Os senadores chegaram hoje às 12h30 locais (14h de Brasília) ao aeroporto e foram recebidos por Lilian Tintori e Patricia Gutiérrez, esposas dos políticos presos Leopoldo López e Daniel Ceballos, respectivamente, assim como por outros opositores ao governo de Nicolás Maduro.

No entanto, o ônibus que levava Aécio Neves (PSDB-MG), Ronaldo Caiado (DEM-GO), Aloysio Nunes Ferreira (PSDB-SP), Cássio Cunha Lima (PSDB-PB), José Agripino (DEM-RN), Ricardo Ferraço (PMDB-ES), Sérgio Petecão (PSD-AC) e José Medeiros (PPS-MT) foi cercado por manifestantes.
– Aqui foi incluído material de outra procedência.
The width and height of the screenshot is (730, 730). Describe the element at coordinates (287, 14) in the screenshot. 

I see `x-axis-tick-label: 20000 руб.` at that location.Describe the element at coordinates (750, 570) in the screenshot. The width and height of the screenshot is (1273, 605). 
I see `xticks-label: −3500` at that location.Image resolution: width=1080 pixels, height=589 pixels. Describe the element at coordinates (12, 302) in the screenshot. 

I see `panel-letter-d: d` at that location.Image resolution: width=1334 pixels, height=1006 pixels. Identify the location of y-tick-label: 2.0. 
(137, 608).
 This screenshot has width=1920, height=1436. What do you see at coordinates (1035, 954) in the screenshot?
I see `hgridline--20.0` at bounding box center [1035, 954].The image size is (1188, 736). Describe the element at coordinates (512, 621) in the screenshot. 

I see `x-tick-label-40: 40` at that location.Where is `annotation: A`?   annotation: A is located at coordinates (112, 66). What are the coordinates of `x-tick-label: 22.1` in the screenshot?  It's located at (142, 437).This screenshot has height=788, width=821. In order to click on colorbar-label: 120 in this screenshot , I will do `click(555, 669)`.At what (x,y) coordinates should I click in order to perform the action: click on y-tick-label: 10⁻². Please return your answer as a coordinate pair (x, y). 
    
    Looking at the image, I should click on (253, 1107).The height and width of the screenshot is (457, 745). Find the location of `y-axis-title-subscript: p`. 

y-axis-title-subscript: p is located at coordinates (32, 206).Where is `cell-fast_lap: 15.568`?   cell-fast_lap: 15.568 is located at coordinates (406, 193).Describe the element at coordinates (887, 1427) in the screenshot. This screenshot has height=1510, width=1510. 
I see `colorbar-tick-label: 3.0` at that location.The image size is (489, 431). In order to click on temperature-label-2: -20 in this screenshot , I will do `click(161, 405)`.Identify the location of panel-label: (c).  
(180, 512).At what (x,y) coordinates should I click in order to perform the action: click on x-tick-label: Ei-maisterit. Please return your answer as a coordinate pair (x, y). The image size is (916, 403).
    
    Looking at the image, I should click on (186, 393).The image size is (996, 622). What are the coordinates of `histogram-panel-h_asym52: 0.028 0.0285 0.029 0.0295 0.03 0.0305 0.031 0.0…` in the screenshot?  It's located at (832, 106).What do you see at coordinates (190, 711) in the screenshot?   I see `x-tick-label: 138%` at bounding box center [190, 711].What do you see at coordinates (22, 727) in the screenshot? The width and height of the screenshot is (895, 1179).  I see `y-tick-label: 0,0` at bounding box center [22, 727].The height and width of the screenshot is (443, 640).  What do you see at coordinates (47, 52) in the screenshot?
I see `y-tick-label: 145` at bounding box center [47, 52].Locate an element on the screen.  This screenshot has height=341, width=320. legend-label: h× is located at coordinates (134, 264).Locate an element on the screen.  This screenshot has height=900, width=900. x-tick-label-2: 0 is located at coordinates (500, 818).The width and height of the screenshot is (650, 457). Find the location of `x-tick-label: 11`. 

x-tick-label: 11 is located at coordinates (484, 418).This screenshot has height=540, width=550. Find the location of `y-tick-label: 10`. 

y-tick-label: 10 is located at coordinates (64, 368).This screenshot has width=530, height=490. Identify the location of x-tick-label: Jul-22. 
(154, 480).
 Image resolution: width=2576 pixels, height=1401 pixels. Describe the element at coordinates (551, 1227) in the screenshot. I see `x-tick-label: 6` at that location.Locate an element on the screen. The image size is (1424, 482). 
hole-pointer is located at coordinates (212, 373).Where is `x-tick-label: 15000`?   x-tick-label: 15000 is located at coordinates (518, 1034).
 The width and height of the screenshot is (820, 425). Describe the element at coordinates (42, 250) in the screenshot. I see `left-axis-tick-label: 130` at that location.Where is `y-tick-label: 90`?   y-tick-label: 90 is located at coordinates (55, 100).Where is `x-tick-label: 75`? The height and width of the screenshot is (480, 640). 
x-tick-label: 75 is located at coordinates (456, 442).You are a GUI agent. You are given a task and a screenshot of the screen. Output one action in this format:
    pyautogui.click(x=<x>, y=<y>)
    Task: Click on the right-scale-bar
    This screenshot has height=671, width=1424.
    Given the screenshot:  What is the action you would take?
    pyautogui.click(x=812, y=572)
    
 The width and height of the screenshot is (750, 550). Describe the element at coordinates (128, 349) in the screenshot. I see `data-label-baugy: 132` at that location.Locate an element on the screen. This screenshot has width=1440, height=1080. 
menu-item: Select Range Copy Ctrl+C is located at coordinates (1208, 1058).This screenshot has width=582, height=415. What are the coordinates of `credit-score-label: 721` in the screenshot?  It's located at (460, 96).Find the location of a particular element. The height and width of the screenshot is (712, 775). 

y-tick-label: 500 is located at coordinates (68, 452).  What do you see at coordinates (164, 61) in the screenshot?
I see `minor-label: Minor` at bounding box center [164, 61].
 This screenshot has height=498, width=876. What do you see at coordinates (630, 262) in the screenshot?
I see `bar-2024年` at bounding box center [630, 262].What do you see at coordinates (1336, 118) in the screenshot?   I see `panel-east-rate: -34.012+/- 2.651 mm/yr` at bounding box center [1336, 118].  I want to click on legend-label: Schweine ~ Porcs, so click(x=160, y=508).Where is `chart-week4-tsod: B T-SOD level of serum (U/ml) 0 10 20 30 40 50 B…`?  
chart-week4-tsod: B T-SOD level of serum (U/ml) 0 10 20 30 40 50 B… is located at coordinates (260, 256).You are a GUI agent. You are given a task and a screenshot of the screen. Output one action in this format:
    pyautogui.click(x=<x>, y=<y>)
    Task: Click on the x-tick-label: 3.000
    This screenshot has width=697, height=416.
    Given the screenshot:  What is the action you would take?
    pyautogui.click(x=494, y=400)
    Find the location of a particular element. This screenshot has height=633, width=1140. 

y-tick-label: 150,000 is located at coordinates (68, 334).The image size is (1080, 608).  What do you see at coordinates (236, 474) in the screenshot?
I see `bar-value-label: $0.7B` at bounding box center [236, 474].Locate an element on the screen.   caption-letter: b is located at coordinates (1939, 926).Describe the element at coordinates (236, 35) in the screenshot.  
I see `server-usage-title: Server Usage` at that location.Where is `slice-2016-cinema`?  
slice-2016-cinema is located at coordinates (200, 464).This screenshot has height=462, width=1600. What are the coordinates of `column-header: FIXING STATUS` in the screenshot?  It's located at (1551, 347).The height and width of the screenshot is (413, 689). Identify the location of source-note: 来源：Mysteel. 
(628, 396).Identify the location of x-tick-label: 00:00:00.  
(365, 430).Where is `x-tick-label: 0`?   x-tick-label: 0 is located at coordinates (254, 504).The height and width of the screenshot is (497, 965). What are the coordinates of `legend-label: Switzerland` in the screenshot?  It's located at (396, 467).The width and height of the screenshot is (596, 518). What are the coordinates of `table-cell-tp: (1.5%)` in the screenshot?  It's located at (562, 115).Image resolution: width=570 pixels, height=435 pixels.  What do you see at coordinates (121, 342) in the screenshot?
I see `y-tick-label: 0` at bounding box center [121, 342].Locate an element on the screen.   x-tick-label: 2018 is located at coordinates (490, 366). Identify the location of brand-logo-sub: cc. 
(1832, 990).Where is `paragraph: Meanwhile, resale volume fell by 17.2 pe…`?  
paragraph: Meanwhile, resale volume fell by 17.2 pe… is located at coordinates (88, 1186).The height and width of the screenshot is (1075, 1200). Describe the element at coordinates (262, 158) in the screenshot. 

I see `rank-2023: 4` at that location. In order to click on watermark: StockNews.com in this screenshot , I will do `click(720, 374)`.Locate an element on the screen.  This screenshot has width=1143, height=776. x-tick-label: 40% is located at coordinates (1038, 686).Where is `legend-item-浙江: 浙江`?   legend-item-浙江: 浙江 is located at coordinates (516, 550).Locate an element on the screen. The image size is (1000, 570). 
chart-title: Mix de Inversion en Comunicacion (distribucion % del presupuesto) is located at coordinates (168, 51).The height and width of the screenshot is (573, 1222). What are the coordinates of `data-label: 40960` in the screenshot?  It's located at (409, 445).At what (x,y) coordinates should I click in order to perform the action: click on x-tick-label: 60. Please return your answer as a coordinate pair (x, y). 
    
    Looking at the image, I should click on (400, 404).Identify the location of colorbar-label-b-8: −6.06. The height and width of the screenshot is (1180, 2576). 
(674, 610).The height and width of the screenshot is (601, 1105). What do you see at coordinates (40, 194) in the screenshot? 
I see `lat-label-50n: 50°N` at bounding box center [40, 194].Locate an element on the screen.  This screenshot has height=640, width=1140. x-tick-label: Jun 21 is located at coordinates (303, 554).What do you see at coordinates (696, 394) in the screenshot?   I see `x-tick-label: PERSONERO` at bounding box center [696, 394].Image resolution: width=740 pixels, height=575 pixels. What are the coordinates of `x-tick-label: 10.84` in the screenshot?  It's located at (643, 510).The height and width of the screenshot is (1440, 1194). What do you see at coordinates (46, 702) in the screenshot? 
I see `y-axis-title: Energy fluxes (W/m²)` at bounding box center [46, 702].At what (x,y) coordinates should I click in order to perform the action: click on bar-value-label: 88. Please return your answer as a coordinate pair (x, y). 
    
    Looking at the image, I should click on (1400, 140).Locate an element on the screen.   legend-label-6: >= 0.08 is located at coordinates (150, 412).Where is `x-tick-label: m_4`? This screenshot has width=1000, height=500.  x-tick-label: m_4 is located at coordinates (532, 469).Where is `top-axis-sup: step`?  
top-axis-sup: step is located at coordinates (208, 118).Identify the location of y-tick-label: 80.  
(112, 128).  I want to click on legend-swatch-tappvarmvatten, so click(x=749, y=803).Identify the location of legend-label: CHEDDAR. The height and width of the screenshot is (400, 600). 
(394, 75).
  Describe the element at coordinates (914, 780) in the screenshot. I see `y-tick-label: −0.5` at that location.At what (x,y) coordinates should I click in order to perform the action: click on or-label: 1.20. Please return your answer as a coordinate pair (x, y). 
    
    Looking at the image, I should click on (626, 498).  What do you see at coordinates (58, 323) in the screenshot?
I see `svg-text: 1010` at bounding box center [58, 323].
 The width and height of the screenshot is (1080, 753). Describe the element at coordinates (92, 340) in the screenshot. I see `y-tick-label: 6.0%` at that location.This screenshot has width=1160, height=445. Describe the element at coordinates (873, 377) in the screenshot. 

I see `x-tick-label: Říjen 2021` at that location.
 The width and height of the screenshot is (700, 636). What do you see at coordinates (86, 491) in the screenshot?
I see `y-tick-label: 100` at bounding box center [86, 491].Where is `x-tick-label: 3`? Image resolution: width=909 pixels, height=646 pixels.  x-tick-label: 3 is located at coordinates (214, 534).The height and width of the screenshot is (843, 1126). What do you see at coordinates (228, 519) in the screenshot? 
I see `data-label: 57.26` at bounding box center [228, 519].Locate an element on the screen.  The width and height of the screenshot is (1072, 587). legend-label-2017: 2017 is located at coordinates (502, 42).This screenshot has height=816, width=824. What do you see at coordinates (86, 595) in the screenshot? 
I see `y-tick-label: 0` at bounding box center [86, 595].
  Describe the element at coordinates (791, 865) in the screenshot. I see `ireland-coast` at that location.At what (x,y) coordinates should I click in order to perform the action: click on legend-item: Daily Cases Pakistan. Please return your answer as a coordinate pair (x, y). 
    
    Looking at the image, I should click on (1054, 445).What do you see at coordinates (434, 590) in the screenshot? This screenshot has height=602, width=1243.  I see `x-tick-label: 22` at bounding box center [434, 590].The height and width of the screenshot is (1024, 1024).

De acordo com a “Agência Senado” e relatos dos senadores no Twitter, o veículo encontrou bloqueadas por outros ônibus as vias de acesso ao presídio onde está Leopoldo Lopez, líder do partido opositor Vontade Popular, e voltou ao terminal aéreo, mas o encontrou fechado.

No comunicado, o presidente do Senado afirmou que “repudia e abomina os acontecimentos narrados e vai cobrar uma reação altiva do governo brasileiro quanto aos gestos de intolerância narrados”.

“As democracias verdadeiras não admitem conviver com manifestações incivilizadas e medievais. Eles precisam ser combatidos energicamente para que não se reproduzam”, acrescentou.

A jornalistas, Renan disse que os fatos narrados pelos parlamentares supõem uma “agressão ao Legislativo e ao Estado brasileiro” e insistiu que o governo de Dilma Rousseff “responda” a essa “intimidação”.